= Henry Curling (novelist) =

British novelist (1803–1864)

Henry Curling (1803 - 10 February 1864, Kensington) was a novelist and captain in the 52nd Regiment of Foot, a light infantry unit in the British Army. Curling's works include The Soldier of Fortune, 1843; Shakespeare, a Romance, 1848; and Recollections of Rifleman Harris, 1848.

== Recollections of Rifleman Harris ==
Many common foot soldiers during the period 1803-1815 were unable to create an account of events they encountered because of their illiteracy. Recollections of Rifleman Harris provides an account of Benjamin Randell Harris, a common soldier in the British army. Harris was part of the 95th Rifles Regiment, a highly regarded regiment during the Peninsular War and famous for their green jackets.

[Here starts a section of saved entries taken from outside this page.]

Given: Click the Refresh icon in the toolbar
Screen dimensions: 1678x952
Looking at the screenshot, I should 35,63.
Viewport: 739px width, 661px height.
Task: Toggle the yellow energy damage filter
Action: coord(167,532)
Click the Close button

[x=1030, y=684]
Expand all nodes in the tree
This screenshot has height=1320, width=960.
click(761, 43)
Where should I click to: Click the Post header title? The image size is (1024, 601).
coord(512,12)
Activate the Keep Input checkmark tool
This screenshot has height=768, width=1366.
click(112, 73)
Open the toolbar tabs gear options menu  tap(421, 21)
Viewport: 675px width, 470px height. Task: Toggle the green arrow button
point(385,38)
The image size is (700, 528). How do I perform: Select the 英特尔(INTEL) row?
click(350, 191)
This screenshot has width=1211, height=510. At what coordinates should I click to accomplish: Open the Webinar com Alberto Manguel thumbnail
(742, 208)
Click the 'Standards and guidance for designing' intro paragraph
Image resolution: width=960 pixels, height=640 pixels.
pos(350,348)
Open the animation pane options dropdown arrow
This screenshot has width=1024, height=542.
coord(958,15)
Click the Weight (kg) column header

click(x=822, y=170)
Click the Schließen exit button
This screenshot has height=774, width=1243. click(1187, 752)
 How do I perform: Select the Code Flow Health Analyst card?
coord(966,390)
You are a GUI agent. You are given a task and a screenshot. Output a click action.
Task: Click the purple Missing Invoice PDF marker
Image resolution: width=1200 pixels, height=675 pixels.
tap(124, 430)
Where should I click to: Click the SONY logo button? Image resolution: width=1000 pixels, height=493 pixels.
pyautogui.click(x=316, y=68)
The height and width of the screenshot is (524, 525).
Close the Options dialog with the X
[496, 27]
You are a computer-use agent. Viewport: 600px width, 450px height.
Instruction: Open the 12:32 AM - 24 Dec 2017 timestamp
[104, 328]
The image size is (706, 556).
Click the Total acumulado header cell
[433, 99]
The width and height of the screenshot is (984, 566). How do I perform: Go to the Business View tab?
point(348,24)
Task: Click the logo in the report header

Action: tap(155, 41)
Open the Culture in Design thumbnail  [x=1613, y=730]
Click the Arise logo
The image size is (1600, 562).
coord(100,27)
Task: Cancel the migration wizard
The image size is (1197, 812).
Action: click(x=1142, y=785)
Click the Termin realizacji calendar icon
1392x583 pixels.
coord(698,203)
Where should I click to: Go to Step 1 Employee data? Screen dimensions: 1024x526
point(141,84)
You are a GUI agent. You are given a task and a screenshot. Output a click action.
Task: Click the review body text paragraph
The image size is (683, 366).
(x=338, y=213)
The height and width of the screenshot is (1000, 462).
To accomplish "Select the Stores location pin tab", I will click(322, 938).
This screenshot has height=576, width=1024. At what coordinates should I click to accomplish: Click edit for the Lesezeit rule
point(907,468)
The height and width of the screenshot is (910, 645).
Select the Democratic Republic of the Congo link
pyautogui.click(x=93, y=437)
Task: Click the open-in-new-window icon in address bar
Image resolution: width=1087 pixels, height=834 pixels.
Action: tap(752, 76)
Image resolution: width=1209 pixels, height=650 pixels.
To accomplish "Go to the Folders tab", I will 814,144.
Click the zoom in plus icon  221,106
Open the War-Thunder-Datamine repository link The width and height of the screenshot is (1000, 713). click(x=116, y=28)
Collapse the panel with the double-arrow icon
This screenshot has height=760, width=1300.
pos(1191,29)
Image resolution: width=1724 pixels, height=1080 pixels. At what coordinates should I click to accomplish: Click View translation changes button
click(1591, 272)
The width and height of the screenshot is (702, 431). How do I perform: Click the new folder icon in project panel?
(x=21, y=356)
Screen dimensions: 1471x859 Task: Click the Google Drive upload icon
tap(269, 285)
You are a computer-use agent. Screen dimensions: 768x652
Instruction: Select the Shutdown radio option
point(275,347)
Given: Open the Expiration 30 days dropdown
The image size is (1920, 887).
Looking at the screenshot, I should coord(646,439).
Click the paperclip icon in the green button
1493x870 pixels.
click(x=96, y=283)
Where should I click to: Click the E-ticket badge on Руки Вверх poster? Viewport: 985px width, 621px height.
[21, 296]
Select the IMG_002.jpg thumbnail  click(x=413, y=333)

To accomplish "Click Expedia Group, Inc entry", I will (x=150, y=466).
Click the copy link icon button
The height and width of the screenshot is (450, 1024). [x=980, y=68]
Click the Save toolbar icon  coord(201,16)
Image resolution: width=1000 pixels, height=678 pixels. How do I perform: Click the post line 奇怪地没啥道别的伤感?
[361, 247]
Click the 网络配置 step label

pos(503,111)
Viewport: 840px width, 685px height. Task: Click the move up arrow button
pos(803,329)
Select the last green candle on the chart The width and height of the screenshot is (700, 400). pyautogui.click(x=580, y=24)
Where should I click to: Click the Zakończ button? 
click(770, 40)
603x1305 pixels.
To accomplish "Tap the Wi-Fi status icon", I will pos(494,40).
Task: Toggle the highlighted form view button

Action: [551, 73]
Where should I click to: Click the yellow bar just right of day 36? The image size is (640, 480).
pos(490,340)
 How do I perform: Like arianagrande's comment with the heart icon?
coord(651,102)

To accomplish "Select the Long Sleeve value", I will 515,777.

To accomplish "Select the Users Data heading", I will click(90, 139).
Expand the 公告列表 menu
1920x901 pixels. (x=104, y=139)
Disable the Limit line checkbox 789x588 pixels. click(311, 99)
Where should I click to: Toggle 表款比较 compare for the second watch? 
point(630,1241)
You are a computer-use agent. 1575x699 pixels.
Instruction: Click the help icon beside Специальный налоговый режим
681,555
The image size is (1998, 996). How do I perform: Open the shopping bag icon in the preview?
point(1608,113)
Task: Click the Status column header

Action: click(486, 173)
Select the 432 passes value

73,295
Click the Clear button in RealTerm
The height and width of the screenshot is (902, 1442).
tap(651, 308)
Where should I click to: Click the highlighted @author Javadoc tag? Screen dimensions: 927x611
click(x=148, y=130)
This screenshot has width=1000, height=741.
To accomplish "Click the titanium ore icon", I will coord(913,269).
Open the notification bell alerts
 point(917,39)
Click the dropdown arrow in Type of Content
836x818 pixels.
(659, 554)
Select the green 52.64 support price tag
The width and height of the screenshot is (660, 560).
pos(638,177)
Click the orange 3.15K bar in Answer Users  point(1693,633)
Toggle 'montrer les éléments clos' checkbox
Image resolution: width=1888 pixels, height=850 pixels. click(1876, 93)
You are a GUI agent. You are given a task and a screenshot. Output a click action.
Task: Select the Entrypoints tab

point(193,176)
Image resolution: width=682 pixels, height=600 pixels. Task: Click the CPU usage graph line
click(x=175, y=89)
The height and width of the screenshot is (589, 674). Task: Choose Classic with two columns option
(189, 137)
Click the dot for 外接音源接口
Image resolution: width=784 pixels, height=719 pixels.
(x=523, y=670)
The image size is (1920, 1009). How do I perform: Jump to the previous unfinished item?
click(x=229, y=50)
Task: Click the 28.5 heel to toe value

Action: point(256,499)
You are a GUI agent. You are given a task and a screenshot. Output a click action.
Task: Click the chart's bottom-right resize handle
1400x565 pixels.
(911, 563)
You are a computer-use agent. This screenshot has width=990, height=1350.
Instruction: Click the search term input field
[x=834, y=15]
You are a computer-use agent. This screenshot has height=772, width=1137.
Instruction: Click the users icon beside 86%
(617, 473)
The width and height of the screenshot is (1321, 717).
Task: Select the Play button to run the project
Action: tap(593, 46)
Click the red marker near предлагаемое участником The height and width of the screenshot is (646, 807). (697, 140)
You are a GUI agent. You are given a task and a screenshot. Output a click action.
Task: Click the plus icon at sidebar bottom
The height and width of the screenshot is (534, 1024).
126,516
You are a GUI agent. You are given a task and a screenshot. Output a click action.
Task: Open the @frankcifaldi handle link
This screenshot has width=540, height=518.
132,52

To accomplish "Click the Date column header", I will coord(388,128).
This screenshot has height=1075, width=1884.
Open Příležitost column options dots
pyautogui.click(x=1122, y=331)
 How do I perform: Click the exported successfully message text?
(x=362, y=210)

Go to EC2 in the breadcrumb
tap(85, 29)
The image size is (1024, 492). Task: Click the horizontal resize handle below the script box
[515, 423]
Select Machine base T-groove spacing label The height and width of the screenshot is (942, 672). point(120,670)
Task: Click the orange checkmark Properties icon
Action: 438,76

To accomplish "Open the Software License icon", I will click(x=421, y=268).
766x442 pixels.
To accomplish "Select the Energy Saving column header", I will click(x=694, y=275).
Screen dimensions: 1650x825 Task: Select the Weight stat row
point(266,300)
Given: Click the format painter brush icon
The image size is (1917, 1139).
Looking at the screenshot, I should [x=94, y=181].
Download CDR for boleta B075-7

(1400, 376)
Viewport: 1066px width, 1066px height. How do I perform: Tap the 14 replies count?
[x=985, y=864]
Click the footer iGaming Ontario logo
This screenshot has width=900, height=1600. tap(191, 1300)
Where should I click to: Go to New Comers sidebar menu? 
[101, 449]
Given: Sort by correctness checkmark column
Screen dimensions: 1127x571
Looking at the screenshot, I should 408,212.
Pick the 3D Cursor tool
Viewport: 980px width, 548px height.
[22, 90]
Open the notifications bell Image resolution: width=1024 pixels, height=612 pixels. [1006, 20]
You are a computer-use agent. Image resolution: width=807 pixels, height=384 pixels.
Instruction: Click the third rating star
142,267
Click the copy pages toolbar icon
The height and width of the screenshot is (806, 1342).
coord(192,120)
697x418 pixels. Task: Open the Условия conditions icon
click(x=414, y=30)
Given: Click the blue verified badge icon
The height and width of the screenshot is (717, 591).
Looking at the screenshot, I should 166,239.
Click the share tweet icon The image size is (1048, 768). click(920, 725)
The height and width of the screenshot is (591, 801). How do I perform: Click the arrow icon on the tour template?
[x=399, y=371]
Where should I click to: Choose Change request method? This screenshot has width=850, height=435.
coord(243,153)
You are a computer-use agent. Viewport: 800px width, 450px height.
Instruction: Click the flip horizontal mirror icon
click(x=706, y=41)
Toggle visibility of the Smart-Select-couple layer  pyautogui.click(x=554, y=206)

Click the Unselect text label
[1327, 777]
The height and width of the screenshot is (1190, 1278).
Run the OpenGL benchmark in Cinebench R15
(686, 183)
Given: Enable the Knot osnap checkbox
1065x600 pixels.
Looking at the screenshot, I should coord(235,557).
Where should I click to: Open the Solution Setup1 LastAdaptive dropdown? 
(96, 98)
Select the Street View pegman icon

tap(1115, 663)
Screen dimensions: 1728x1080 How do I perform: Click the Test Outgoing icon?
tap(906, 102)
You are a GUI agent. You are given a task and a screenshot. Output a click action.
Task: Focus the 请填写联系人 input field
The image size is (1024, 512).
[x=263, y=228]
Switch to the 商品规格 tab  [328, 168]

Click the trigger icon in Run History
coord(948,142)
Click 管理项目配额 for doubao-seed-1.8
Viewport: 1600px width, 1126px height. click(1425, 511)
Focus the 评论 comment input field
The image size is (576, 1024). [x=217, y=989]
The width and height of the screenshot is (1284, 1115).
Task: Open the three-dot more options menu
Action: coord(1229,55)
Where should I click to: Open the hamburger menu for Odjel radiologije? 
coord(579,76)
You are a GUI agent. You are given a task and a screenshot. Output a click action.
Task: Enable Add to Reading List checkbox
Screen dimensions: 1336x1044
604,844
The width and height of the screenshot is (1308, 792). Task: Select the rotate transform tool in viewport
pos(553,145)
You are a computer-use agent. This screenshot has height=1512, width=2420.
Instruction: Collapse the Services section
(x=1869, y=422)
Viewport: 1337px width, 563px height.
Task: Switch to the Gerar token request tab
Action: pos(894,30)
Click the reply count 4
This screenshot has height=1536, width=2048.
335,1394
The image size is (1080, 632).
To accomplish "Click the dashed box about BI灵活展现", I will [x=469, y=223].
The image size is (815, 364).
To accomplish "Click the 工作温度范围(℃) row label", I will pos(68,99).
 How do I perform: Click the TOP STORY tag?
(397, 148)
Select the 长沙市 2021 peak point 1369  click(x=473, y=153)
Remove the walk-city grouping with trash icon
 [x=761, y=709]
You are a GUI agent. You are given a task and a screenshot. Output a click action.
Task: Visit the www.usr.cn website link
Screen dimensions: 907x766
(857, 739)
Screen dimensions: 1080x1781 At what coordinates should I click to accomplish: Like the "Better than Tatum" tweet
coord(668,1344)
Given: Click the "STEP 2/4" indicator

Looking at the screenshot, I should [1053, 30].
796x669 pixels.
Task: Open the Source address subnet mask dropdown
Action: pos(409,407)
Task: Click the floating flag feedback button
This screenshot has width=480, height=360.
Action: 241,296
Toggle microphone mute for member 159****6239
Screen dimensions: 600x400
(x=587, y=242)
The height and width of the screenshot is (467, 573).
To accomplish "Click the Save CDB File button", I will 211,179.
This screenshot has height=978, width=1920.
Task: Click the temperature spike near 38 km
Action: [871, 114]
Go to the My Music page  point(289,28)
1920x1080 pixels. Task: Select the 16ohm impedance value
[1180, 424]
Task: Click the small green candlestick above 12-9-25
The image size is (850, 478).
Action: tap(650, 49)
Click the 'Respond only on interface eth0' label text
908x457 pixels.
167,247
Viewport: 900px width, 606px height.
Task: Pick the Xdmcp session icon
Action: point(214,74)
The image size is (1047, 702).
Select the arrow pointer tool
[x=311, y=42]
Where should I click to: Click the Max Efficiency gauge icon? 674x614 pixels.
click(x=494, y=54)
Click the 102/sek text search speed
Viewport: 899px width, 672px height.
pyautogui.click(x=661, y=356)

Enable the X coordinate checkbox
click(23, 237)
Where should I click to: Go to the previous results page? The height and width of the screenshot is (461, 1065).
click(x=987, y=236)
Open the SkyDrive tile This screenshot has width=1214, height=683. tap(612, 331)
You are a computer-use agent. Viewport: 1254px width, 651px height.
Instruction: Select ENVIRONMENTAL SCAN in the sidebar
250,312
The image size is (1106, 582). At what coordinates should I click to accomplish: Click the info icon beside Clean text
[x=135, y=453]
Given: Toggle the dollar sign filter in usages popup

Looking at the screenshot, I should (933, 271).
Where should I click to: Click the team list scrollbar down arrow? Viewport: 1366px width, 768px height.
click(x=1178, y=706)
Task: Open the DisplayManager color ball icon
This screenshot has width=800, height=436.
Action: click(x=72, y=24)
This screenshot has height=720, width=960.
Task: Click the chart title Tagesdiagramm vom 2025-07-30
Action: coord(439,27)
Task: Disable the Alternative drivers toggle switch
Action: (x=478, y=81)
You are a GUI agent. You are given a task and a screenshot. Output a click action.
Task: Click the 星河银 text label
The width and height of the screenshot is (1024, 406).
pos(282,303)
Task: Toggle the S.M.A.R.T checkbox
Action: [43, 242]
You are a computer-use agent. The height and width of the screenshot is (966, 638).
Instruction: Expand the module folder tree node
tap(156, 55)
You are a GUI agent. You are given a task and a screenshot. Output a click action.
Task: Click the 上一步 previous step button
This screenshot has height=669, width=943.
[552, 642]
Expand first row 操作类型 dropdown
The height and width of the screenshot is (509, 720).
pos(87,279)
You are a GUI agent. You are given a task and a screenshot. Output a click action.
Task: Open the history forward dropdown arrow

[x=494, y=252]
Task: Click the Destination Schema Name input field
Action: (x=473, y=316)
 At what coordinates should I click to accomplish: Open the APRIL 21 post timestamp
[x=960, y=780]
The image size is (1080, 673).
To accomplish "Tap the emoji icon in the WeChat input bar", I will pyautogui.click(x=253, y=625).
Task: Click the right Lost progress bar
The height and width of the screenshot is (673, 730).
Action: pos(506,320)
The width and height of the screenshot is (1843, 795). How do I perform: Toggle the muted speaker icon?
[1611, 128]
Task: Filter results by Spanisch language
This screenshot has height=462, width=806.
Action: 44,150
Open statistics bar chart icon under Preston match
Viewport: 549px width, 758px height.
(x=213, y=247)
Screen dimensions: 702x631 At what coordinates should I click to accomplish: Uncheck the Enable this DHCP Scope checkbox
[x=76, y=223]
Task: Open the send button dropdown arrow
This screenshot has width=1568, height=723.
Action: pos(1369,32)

Harris was illiterate and would not have been able to produce his memoir without the help and convincing of Curling. Curling tracked Harris down while residing in London as a cobbler after his time in the British army. Harris was forced back into the workforce because of a disease, believed to be malaria. He contracted on the Walcheren expedition in 1809 that forced him out of the military as unfit to serve, costing Harris his pension.

Curling, as mentioned before, contributed as a novelist with other works until his death at his home in London in 1864.